Poings nächstes Neubaugebiet: Das W6 ähnelt in der Konzeption dem W5 („Zauberwinkel“). Eingegrenzt wird das neue Wohnquartier im Westen und Norden von der Bergfeldstraße, im Osten und Süden vom Bergfeldpark. PG Zwischenräume

Das wird Poings nächstes Wohnquartier

Poing - Die Gemeinde Poing im Osten von München wächst und wächst. Nun hat der Gemeinderat das nächste Wohnquartier durchgewunken. Hier wird Platz für weitere 1400 Menschen geschaffen.
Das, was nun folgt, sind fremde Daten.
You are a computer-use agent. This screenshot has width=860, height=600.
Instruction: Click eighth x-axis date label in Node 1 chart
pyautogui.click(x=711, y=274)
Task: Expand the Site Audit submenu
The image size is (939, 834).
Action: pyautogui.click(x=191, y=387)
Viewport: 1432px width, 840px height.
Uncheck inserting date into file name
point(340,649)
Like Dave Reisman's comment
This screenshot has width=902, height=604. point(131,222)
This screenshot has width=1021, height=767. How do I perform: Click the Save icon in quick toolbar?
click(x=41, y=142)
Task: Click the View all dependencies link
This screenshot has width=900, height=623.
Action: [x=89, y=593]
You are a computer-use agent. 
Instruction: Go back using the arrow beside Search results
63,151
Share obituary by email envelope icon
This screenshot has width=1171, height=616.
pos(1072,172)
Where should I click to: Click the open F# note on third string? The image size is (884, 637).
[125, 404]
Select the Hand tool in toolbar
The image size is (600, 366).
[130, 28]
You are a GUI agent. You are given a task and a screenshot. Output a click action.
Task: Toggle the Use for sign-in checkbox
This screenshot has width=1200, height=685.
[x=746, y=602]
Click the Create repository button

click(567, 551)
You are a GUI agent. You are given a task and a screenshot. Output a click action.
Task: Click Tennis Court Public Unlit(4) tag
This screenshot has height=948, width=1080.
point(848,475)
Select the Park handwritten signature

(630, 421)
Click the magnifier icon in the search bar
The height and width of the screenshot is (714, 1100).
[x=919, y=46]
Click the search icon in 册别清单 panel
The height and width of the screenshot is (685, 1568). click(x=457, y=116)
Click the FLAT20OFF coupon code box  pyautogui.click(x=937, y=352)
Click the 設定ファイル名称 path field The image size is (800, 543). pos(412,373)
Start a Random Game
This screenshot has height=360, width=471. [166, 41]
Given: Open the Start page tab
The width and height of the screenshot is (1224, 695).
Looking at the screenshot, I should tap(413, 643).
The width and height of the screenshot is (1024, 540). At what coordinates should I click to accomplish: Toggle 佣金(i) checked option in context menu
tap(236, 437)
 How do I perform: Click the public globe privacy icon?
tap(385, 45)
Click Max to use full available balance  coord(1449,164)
Der Gemeinderat von Poing hat den Startschuss für das weitere Wachstum gegeben. In der jüngsten Sitzung winkten die Ratsmitglieder ohne Gegenstimme den Vorentwurf für das Wohnquartier 6 im Norden der Gemeinde durch. Dies entsteht westlich des Quartiers Nummer 5 ("Zauberwinkel"). Hier sind etwa drei Viertel der Häuser errichtet und bezogen. Laut Auskunft der Bauträger sind bereits alle Einheiten verkauft. Die einzige große Lücke ist das Grundstück für den sozialen Wohnungsbau. Wann dort der Landkreis zum Spaten greift, ist unklar.

Im "Zauberwinkel" ist Platz geschaffen worden für rund 1400 Menschen. In etwa die gleiche Anzahl soll sich im W6 ansiedeln. Wie im "Zauberwinkel" werden ebenfalls zehn Prozent der Grundstücke im Einheimischen-Modell vergeben, zehn Prozent sind für den sozialen Wohnungsbau reserviert, informiert Helmut Sloim, Sprecher der ARGE am Bergfeld.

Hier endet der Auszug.